(PROVIDED TEXT Opens)
Women’s March Global is an international organization — founded on January 21st, 2017 — that seeks to unite grassroots movements worldwide, and provide them with tools to organize and empower women advancing women’s rights in their local communities.
Rather than setting rules and regulations for global chapters, Women’s March Global supports these organizations and helps to amplify their work. On their platform, interested parties can join as members of any chapter, or be affiliated with several. Leaders from each chapter use the platform to manage participants host events and share their work with the rest of the community.
Many activists affiliated with the organization work in places where they must be covert about their campaigns. One such example is the Free Saudi Activists campaign, one of the longest running campaigns through Women’s March Global. The central organization was able to elevate this campaign in a way that wasn’t possible for activists on the ground, enabling an international outcry in solidarity of the Saudi activists’ work. As a result of the campaign, they solicited a huge petition that led to the freeing of the detained activists and have continued to advocate at the United Nations for the release of imprisoned Saudi Activists.
Michelle Emson, the Digital Director for Women’s March Global, met Cloudflare’s co-founder and CEO Matthew Prince at RightsCon Toronto in 2018. This chance meeting made her aware of Project Galileo and how it could address Women’s March Global’s unique needs. The organization’s platform enables Women’s March Global chapters to organize and build capacity — and naturally requires robust security and privacy features. When they met with Matthew, Michelle and the Women’s March Global team were still developing the platform, allowing them to use Cloudflare from the beginning.
Due to the international scale of Women’s March Global, they needed a way to reach remote clients all over the world. Backed by 180 data centers, Cloudflare’s network enables them to provide a performant, reliable experience worldwide — despite the site originally being served from the United States. Many chapters and readers are based in Indonesia, Sub-Saharan Africa, and other areas where network speeds and network connectivity aren’t always reliable, so enhancements such as minification are valuable as well.
(PROVIDED TEXT Closes)
(GIVEN RECORDS Opens)
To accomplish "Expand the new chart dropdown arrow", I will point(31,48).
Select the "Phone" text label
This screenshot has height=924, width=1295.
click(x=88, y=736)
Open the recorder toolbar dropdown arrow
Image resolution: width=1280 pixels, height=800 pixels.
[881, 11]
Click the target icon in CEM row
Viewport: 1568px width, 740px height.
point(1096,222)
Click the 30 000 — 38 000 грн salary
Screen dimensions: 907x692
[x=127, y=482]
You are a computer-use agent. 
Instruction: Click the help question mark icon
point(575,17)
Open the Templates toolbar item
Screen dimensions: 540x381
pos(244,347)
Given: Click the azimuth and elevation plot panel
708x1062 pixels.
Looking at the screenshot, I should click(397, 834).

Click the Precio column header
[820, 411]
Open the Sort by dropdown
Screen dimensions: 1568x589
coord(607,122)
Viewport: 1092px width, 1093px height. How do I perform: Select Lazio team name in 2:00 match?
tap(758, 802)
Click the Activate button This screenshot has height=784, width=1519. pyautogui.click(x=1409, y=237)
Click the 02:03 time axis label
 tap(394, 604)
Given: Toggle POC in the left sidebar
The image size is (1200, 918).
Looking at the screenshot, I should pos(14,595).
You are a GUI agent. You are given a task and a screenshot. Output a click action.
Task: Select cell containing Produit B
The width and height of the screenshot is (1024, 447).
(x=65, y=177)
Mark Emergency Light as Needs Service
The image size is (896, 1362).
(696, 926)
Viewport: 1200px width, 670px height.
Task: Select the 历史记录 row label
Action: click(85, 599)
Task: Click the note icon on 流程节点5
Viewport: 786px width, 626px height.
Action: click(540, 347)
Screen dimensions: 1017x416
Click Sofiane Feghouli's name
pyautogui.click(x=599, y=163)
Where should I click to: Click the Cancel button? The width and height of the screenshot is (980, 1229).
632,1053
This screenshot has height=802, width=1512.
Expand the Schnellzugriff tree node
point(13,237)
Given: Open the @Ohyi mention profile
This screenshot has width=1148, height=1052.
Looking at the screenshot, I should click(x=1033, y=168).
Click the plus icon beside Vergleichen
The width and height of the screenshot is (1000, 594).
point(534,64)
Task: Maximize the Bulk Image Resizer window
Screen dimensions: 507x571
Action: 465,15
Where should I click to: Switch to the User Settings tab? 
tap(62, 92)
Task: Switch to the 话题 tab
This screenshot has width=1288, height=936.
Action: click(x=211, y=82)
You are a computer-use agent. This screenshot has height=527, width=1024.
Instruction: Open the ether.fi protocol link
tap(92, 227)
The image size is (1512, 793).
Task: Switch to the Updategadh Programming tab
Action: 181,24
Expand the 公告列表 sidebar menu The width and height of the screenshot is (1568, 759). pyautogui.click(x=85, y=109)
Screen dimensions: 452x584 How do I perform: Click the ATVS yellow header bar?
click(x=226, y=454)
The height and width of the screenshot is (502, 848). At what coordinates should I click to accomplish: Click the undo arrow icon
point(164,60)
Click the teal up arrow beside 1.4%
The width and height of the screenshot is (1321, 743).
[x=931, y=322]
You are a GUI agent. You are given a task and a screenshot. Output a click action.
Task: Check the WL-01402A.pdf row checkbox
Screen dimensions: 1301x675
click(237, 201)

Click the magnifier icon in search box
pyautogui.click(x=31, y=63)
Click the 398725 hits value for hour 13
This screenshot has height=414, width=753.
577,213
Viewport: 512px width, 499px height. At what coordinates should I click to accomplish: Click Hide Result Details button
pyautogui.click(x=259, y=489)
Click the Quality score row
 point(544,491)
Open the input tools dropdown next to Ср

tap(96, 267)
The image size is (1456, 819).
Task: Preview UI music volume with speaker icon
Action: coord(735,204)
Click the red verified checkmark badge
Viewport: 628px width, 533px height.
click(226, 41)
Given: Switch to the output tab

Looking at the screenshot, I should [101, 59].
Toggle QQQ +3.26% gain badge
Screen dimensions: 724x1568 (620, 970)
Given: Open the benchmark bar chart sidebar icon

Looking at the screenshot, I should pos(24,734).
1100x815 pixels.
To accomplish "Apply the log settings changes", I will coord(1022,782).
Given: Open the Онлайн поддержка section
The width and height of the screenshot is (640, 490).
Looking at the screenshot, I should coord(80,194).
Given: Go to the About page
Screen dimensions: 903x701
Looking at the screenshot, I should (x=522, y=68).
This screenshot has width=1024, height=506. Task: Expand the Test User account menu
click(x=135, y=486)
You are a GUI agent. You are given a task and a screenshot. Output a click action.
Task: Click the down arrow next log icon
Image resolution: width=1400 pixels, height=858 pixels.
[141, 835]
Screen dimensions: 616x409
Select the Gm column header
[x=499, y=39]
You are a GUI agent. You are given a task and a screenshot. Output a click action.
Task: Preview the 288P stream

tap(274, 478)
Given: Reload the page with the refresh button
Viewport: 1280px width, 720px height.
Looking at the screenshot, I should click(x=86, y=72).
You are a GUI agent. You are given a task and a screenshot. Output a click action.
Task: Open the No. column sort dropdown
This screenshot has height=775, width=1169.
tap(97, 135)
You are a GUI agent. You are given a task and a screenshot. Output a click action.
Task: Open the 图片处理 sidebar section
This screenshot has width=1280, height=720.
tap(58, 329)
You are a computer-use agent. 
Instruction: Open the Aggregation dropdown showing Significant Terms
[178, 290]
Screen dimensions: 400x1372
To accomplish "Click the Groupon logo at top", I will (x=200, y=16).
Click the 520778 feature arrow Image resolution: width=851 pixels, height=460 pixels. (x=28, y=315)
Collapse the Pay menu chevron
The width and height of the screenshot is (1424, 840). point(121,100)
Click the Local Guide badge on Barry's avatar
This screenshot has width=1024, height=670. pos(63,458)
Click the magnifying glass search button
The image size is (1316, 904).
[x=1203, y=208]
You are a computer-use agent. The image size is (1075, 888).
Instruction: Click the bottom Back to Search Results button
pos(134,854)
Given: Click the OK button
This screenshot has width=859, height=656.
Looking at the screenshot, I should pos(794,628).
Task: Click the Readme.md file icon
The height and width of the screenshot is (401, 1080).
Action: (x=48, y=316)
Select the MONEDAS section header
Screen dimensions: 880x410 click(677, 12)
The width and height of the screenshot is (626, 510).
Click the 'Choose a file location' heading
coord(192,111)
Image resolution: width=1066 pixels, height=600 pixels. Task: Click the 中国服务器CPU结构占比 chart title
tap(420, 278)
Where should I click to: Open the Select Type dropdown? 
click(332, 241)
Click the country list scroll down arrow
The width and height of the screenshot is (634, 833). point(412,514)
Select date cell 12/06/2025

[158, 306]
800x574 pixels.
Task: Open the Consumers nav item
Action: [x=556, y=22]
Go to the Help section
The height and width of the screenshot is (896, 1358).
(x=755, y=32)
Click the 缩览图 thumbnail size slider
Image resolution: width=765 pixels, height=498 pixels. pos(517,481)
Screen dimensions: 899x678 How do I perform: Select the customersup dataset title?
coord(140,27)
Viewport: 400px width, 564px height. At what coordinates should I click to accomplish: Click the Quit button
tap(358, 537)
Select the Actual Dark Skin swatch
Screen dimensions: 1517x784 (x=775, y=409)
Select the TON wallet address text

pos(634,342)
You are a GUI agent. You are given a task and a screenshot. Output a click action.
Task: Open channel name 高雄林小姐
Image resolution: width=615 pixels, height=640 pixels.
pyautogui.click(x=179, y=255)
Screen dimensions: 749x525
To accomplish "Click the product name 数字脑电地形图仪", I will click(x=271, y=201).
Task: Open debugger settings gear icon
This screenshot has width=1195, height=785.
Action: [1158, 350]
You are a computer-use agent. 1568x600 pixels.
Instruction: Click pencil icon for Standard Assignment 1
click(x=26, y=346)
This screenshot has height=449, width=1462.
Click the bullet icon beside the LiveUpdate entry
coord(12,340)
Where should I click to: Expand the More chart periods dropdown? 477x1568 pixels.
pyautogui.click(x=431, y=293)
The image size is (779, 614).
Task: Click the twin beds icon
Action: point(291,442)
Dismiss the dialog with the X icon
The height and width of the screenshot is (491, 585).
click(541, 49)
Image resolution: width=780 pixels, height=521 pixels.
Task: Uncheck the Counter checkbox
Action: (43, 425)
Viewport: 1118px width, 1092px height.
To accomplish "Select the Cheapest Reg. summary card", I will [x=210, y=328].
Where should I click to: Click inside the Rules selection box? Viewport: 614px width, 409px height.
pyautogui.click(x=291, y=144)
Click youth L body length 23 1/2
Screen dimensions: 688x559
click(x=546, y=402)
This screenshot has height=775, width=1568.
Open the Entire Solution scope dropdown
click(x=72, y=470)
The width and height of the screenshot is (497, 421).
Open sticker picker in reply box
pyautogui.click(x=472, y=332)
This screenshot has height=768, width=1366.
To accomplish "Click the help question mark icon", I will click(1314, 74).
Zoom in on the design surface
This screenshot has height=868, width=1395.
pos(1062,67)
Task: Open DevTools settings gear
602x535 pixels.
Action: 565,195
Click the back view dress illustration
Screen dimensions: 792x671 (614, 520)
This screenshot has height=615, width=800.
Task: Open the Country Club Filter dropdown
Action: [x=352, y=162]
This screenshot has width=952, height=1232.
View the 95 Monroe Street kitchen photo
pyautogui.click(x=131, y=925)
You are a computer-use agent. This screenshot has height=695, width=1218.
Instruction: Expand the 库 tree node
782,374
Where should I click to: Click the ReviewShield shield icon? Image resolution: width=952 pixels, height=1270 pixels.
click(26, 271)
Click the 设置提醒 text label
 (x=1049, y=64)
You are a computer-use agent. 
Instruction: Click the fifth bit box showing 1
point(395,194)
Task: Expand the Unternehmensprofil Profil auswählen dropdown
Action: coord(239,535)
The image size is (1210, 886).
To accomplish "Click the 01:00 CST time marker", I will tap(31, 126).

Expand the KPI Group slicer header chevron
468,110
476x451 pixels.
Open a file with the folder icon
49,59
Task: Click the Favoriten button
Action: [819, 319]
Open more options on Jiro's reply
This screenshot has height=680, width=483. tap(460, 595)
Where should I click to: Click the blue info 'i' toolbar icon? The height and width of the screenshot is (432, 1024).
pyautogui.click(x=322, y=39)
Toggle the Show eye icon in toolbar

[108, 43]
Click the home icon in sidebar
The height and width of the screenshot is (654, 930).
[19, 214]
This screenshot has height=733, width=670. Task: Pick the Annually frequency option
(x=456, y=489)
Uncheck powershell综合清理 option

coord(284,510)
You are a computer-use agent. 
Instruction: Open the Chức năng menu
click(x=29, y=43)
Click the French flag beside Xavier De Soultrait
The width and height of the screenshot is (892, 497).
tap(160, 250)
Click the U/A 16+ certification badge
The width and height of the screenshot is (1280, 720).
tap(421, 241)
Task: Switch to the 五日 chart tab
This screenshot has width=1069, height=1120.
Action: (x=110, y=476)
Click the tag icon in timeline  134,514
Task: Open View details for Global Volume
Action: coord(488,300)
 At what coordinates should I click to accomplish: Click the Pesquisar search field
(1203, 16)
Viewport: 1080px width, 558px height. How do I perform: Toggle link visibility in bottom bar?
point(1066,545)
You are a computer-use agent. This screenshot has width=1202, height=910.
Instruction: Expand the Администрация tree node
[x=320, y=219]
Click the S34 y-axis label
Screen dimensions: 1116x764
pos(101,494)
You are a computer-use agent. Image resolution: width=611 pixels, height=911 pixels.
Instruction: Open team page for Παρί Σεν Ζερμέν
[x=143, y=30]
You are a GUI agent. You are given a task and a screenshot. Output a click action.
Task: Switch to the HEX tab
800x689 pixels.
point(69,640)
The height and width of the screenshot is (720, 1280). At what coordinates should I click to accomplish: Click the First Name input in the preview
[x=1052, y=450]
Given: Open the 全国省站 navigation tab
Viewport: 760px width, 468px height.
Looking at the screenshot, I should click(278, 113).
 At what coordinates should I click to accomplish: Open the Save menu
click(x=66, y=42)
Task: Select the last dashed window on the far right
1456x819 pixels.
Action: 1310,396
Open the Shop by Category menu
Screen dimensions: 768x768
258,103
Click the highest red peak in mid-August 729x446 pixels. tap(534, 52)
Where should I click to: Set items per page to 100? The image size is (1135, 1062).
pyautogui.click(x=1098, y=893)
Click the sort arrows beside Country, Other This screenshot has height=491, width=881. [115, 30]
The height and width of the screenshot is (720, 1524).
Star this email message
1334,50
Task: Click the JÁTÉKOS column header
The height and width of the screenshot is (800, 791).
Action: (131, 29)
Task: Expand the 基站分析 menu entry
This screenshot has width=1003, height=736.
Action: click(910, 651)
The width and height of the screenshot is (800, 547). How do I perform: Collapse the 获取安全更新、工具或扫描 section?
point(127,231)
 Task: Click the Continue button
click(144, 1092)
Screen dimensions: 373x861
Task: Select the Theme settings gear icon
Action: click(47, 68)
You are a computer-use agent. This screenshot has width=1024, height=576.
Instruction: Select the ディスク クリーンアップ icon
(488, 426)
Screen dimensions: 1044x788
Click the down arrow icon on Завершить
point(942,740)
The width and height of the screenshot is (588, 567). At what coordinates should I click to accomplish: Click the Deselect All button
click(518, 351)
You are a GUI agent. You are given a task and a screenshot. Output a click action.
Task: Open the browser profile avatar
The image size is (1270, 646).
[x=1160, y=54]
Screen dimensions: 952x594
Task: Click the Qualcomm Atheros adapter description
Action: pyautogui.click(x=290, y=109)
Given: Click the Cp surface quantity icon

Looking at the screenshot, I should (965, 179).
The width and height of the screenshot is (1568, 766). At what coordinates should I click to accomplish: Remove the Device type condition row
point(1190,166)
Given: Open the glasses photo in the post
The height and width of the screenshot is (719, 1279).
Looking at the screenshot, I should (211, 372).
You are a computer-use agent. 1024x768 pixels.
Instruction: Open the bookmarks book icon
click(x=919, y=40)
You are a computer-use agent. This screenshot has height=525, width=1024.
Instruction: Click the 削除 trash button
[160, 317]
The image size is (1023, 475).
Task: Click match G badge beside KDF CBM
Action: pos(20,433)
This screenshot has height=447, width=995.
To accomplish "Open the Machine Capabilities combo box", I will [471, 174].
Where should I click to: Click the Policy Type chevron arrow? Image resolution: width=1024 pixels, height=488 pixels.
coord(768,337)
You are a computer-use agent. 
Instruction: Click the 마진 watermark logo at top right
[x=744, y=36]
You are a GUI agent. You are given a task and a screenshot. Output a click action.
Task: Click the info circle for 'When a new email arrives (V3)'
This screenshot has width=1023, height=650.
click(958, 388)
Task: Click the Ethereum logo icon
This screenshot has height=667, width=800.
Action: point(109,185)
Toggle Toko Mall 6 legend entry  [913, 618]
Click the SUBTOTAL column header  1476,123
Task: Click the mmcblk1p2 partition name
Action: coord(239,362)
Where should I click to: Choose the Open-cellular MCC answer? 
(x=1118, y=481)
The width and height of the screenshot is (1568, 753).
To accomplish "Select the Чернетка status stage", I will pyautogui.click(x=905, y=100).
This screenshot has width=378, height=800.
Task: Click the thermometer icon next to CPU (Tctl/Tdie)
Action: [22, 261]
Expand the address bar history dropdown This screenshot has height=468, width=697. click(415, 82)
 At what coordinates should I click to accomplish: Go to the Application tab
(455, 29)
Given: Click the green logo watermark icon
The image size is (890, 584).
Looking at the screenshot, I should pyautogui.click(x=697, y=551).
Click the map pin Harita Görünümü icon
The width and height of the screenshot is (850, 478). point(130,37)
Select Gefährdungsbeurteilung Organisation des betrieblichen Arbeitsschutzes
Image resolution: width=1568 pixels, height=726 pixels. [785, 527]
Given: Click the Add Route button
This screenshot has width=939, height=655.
(GIVEN RECORDS Closes)
### PROBLEM SET:
A - According to the passage on Women's March Global, where did Michelle Emson meet Matthew Prince?
B - Reproduce the passage on Women's March Global, starting at "Women’s March Global is" and ending at "their local communities.".

### SOLUTIONS TO THE PROBLEMS:
A - At RightsCon Toronto in 2018.

B -
Women’s March Global is an international organization — founded on January 21st, 2017 — that seeks to unite grassroots movements worldwide, and provide them with tools to organize and empower women advancing women’s rights in their local communities.